WHAT YOU WILL DO: Display each line of the material below that contains the string "products".
++++ DATA TO PROCESS ++++
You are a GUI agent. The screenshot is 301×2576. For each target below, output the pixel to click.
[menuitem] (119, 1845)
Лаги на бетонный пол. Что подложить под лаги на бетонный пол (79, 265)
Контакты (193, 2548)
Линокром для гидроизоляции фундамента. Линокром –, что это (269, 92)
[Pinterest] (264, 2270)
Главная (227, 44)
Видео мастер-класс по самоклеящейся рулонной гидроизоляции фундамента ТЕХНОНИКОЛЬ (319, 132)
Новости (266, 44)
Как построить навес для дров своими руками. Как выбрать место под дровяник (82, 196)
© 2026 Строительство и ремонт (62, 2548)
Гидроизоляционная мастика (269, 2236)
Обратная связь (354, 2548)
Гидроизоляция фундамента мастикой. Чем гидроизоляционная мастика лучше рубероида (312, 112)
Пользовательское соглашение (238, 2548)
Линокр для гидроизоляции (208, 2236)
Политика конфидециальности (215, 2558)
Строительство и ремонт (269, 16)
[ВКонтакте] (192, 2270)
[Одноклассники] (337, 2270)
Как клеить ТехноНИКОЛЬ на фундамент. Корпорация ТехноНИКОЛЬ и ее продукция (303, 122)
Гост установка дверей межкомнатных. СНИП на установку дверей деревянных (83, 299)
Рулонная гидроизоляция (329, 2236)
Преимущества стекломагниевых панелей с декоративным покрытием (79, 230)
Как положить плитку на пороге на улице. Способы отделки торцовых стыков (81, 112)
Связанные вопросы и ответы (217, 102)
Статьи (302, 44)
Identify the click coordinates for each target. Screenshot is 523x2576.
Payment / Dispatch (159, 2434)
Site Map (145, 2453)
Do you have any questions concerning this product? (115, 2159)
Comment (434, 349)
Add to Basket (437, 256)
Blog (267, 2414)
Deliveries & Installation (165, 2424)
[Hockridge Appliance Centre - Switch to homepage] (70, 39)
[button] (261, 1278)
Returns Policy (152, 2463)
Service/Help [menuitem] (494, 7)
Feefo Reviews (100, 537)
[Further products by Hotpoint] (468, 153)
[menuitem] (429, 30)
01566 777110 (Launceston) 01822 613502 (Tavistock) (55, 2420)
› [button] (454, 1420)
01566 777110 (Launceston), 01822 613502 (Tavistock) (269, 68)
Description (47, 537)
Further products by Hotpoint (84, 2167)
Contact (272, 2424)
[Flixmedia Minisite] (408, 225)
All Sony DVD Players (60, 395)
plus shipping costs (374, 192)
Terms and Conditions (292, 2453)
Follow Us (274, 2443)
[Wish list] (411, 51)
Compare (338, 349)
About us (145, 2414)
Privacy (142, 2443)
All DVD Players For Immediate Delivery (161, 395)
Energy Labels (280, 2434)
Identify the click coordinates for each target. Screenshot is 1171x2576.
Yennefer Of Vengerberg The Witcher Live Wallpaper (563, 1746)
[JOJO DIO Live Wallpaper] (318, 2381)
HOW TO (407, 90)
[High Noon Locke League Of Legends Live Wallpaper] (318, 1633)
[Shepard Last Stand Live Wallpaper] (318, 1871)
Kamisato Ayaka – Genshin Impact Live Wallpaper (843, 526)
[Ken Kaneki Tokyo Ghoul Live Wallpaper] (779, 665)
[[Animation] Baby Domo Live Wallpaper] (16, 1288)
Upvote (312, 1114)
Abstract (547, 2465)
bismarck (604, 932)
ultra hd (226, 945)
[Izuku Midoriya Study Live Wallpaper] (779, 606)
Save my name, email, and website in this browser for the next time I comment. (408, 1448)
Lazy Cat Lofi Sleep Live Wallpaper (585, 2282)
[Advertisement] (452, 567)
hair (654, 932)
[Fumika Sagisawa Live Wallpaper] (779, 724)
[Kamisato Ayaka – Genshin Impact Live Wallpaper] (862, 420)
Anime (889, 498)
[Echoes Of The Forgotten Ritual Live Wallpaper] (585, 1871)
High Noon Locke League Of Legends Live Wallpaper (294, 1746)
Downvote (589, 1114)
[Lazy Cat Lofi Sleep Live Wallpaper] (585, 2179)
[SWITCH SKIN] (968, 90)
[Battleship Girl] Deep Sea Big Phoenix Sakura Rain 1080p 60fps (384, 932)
++++
RIGHT ANSWER:
[Further products by Hotpoint] (468, 153)
Further products by Hotpoint (84, 2167)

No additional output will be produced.